- _Text passage_
—————

You can find the source code there and play with the parameters :-)

The "microYASEP" is a compatible subset of the usual YASEP but with many limitations, like only 23 instructions (not yet all implemented), 2 cycles per instruction (no pipeline), not even data memory access... It is designed for tiny FPGAs and the core source code takes about 350 lines in VHDL. Data widths are 16 bits but could potentially be even smaller if needed (I'll have to check). I think it will run around 12 MIPS for the first system that will use it, it could be faster but this is useless.

This would not be possible without all the software tools I have written in the last months and years ! I can now assemble and export in hexadecimal or VHDL, create new custom configuration files with a few clicks, or tweak details at will. I have created a new system of "CPU profiles" that goes beyond the basic YASEP16/YASEP32 distinction.

The microYASEP is just one of the several possible microarchitectures possible with the YASEP. Later configurations will be faster, larger and with more features like the multiplier, shifter and memory interfaces... But with one first application and a running, basic core, the whole YASEP design can tune its details with more real-life feedback !

—————

- _Data section_
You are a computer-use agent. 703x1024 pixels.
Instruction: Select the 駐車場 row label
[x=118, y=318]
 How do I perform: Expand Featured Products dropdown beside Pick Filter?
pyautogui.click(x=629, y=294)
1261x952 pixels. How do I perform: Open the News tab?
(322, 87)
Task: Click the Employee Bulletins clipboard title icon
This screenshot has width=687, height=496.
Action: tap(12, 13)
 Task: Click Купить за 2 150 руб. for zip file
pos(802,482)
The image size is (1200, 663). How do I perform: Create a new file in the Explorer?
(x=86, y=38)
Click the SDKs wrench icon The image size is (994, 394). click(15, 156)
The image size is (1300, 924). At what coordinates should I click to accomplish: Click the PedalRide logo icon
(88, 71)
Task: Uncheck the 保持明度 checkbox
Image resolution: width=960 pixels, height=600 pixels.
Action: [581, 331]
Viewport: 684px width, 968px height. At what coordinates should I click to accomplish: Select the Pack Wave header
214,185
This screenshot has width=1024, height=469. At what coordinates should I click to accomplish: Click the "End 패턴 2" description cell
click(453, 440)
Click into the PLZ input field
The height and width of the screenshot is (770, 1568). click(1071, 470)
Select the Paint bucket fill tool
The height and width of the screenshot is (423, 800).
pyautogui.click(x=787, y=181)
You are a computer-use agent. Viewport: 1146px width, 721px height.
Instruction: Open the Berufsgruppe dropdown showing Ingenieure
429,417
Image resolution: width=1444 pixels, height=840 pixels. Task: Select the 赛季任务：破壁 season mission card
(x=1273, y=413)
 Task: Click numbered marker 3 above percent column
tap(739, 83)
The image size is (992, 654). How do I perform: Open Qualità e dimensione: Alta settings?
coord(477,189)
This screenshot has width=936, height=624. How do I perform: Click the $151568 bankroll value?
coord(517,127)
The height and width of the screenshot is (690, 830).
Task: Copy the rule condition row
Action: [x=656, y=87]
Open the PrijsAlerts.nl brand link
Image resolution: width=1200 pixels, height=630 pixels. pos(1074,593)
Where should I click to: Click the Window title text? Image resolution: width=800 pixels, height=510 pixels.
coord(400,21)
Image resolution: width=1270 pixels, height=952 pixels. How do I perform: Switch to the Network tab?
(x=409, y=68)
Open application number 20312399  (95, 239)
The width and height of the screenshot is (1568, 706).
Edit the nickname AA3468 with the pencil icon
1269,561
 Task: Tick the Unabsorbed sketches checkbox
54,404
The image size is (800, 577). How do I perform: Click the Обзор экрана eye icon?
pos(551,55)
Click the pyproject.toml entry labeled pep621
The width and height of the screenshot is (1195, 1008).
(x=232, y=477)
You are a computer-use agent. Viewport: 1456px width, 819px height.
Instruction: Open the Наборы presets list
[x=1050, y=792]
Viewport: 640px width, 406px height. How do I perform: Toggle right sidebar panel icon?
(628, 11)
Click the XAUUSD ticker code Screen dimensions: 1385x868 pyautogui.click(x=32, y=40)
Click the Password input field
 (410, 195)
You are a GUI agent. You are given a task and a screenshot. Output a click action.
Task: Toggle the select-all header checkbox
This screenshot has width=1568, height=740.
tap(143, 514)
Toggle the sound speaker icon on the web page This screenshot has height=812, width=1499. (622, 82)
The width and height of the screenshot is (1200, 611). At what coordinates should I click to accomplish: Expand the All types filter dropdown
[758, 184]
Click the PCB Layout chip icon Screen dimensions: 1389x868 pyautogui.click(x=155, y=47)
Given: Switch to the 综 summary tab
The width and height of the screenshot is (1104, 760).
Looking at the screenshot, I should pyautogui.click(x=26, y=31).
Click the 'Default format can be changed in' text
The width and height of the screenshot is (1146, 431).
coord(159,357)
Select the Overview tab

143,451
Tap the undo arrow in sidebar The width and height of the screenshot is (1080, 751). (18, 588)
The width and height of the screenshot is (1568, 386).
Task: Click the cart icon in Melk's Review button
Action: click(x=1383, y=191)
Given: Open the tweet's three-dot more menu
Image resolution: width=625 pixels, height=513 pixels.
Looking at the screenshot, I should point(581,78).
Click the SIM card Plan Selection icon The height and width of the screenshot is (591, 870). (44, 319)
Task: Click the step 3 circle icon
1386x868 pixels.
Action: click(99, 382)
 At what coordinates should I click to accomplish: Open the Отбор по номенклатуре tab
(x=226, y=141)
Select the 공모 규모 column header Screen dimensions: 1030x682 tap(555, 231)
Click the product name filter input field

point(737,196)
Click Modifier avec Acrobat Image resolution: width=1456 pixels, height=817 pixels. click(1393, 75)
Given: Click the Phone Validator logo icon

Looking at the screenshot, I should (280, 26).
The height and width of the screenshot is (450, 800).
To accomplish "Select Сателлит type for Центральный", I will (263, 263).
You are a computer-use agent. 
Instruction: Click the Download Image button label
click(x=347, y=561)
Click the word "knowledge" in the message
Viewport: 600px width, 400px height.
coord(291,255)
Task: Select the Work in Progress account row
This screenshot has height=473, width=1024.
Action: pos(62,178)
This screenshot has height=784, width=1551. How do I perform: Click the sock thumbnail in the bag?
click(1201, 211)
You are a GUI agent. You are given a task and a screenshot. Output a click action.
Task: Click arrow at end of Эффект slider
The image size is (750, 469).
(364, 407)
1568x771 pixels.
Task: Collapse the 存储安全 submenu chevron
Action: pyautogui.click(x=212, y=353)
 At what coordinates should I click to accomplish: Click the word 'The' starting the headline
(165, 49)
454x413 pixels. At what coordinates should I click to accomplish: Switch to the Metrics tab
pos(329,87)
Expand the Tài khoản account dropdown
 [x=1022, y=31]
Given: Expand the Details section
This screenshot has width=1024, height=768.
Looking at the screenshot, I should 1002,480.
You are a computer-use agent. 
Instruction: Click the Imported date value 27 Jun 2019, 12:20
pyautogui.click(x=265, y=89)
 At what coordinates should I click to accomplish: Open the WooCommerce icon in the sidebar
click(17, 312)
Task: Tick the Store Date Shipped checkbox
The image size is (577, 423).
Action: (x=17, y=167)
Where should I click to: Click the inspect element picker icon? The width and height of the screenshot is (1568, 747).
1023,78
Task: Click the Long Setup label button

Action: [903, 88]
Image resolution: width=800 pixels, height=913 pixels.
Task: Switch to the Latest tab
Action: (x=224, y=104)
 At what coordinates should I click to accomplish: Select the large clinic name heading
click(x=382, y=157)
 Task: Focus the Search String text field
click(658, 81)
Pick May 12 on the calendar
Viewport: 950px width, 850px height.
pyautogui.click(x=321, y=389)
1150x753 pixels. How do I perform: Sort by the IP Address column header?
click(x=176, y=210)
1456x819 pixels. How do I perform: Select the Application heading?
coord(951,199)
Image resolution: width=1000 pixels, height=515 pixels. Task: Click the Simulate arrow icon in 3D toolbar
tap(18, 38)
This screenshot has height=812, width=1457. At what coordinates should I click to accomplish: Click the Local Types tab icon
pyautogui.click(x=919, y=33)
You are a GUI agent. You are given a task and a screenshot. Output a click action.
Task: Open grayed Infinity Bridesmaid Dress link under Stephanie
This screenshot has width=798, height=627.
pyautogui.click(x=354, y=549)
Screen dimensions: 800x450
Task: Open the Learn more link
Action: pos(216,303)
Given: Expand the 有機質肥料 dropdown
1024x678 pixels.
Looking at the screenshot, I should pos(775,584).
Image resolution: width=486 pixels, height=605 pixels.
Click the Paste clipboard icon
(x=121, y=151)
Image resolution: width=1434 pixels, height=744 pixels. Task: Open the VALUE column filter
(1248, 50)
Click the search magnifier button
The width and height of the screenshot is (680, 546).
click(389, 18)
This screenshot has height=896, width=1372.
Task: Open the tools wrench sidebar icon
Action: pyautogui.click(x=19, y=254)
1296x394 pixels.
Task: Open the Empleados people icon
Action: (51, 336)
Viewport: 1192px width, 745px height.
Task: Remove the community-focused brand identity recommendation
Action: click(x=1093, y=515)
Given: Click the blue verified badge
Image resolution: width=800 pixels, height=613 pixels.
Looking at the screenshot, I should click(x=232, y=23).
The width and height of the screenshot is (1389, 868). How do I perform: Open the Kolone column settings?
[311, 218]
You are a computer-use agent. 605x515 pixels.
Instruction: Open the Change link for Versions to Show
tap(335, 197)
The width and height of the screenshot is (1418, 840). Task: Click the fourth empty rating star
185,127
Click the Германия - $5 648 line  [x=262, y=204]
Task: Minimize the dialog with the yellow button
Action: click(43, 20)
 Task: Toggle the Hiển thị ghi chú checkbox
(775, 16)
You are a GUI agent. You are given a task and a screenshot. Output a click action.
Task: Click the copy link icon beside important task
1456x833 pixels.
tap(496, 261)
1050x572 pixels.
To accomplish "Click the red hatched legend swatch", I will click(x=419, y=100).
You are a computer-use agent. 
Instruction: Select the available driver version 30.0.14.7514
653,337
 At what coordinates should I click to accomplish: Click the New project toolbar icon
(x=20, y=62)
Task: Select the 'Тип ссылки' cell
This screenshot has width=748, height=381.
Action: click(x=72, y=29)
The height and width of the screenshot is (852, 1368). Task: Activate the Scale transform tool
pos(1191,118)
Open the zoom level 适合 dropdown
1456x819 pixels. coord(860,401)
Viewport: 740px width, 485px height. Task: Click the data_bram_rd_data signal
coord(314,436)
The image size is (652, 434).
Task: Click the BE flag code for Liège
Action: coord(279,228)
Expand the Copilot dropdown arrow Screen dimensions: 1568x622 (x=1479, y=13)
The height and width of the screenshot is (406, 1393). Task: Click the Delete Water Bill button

—————

- _Given task A_
Name the hardware features that, according to the passage about the microYASEP, later YASEP configurations will add.
- _Given task B_
Write a continuation of the passage about the microYASEP, starting after its final sentence.
The lines above are separate from the passage about the microYASEP.

- _Expected output A_
The multiplier, the shifter and memory interfaces.

- _Expected output B_
Monday 13 February 2012

Interactive Assembler, take 2

The YASEP is progressing toward the 2012 revision, with great features and hopefully a first micro-YASEP soon. This burst of productivity has no secret : I just NEED a YASEP as soon as possible for another project. At this moment, I'm working on the assembly environment, a quick development that reuses some code from listed (the LISTing Editor created and stopped in 2009).

So far it can already import and assemble source code from a textarea, not bad for a whole day of coding... I've also been surprised by what I could do in one day for the VHDL code ! This new interface is also able to edit the imported data and export the assembled listing, but I want it to move lines from one editor window to another, and much more... I'll even reuse the recycle bin, just like I did for listed ! But I changed the name to YASMed. Don't ask me why...

Hopefully, a new release should be online on the "prototype area" in a few weeks.

Monday 28 November 2011

A YASEP assembler in C by DeforaOS

Today, khorben from DeforaOS, sent me a surprise : this screenshot !

defora disassembler screenshot

He is implementing his assembler/disassembler in C for his operating system project. A graphic interface is also available, among the many features in development ! In parallel, I implement some features in the YGWM interface that synthesise and export the relevant informations needed by his assembler. In the end we'll both have the tools to create a full working and autonomous system :-)

Thanks again for the screenshot !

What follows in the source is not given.